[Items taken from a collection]
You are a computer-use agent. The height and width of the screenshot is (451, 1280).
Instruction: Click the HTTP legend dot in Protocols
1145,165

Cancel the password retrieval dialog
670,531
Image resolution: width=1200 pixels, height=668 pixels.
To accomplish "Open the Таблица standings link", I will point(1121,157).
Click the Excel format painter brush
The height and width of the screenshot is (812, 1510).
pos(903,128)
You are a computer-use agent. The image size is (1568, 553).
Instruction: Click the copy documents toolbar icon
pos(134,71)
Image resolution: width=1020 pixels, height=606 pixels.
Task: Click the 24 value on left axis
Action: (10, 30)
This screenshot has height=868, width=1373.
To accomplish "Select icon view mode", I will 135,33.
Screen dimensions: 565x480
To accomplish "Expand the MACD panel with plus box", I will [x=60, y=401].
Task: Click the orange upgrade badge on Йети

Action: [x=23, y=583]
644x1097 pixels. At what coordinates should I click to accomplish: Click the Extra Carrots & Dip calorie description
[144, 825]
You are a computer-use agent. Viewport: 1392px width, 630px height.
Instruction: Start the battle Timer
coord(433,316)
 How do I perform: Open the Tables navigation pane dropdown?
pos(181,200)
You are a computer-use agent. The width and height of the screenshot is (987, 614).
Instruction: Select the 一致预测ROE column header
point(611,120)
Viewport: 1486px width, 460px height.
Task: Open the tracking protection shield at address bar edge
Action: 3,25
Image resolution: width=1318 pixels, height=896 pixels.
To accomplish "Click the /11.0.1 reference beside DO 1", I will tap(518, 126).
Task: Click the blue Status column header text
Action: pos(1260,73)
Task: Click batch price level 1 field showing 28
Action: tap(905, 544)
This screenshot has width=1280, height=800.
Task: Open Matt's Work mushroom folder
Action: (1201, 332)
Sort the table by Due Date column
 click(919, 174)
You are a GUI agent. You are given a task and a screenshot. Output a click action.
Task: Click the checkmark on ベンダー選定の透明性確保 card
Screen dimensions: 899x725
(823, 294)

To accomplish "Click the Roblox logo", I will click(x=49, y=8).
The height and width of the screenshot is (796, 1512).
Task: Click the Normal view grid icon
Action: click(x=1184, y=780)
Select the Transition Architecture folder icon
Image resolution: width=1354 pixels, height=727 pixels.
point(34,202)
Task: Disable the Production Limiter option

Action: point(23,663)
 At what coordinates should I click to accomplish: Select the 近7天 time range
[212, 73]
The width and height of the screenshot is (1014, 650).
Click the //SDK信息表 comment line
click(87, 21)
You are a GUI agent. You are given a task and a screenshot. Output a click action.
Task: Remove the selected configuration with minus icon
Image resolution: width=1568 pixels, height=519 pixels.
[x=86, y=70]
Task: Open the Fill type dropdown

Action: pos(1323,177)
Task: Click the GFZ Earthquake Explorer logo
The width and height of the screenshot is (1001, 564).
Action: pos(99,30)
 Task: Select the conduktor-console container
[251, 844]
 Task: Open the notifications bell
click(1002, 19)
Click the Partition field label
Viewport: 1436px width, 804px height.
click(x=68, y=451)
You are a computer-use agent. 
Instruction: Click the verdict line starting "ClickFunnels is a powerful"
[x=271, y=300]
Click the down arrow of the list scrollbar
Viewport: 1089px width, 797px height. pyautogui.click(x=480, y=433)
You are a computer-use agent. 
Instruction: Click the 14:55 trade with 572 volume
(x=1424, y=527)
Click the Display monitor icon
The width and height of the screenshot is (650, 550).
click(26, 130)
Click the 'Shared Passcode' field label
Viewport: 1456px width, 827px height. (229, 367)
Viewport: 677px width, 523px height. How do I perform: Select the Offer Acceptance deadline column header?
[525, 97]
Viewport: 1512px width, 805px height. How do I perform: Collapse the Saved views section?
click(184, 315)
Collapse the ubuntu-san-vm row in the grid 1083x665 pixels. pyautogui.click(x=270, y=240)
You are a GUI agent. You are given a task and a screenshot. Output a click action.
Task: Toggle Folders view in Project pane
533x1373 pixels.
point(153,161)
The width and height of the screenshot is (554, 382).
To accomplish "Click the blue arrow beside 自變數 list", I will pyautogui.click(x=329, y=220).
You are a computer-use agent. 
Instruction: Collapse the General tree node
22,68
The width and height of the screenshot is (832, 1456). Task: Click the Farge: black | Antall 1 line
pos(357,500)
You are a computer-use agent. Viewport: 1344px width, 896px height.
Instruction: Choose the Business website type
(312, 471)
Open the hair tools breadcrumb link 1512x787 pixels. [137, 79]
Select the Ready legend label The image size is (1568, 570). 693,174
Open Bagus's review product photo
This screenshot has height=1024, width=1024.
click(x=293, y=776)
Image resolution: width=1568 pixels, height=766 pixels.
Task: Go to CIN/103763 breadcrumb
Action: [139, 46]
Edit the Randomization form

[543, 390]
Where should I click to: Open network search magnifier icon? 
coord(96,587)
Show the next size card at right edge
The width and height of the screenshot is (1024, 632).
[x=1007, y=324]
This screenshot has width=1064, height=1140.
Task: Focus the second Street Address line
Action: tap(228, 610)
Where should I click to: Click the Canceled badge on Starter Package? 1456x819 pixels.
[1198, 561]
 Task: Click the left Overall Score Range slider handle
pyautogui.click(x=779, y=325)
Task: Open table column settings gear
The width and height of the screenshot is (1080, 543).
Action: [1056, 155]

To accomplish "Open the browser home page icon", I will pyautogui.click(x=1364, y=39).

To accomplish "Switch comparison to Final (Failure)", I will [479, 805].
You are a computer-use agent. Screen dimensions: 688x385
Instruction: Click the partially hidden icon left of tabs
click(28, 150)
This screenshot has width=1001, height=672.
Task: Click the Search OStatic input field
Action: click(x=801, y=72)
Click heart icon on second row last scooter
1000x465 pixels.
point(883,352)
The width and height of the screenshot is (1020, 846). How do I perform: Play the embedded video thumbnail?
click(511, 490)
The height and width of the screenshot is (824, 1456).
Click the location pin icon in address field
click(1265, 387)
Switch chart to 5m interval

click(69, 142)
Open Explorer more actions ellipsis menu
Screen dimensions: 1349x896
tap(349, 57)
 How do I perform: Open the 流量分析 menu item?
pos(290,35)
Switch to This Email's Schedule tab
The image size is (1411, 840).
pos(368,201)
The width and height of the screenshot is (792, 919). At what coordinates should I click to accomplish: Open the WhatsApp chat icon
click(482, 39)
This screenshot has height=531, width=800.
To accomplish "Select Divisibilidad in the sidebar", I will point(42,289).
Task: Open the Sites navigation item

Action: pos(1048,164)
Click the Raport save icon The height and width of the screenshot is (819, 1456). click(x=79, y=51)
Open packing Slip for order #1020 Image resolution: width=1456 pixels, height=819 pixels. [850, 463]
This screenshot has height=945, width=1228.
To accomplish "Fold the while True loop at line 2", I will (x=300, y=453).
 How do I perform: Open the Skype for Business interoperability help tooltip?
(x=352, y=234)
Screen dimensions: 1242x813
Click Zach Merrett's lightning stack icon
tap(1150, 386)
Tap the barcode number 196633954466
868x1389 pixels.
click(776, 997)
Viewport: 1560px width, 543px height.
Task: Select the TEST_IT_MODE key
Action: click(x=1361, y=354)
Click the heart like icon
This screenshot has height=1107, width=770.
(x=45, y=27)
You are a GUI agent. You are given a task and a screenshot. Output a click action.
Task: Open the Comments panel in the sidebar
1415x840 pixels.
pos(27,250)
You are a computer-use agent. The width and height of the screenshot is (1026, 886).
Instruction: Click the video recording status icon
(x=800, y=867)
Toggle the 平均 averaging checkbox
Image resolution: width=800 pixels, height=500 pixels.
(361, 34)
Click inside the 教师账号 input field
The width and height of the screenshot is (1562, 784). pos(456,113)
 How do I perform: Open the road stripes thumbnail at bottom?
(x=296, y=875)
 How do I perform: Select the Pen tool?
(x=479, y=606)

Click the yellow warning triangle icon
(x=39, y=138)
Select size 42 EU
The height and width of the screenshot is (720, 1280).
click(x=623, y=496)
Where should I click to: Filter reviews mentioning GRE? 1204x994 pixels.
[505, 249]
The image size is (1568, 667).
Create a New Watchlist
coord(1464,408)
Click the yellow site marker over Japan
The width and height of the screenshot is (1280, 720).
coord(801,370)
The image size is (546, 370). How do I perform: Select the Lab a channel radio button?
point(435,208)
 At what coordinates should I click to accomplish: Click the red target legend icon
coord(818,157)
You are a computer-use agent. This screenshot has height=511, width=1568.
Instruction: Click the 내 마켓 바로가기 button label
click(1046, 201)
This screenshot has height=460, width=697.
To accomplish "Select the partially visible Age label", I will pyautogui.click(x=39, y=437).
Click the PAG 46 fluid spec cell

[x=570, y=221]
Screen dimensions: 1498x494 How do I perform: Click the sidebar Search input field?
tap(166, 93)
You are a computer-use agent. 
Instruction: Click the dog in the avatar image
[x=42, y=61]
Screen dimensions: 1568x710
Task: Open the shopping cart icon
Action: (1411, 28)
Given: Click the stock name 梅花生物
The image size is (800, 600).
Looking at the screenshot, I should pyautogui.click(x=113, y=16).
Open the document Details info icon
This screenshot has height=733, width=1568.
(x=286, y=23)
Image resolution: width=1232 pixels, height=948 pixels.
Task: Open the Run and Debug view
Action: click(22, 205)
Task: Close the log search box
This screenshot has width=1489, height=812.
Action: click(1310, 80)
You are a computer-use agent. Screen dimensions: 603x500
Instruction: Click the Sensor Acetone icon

> _YOUR OBJECTIVE_: Copy the items verbatim, starting at the line that contains "This screenshot has height=945, width=1228." and ending at the line that contains "pos(27,250)", with both of those lines included.

> _SOLUTION_:
This screenshot has height=945, width=1228.
To accomplish "Fold the while True loop at line 2", I will (x=300, y=453).
 How do I perform: Open the Skype for Business interoperability help tooltip?
(x=352, y=234)
Screen dimensions: 1242x813
Click Zach Merrett's lightning stack icon
tap(1150, 386)
Tap the barcode number 196633954466
868x1389 pixels.
click(776, 997)
Viewport: 1560px width, 543px height.
Task: Select the TEST_IT_MODE key
Action: click(x=1361, y=354)
Click the heart like icon
This screenshot has height=1107, width=770.
(x=45, y=27)
You are a GUI agent. You are given a task and a screenshot. Output a click action.
Task: Open the Comments panel in the sidebar
1415x840 pixels.
pos(27,250)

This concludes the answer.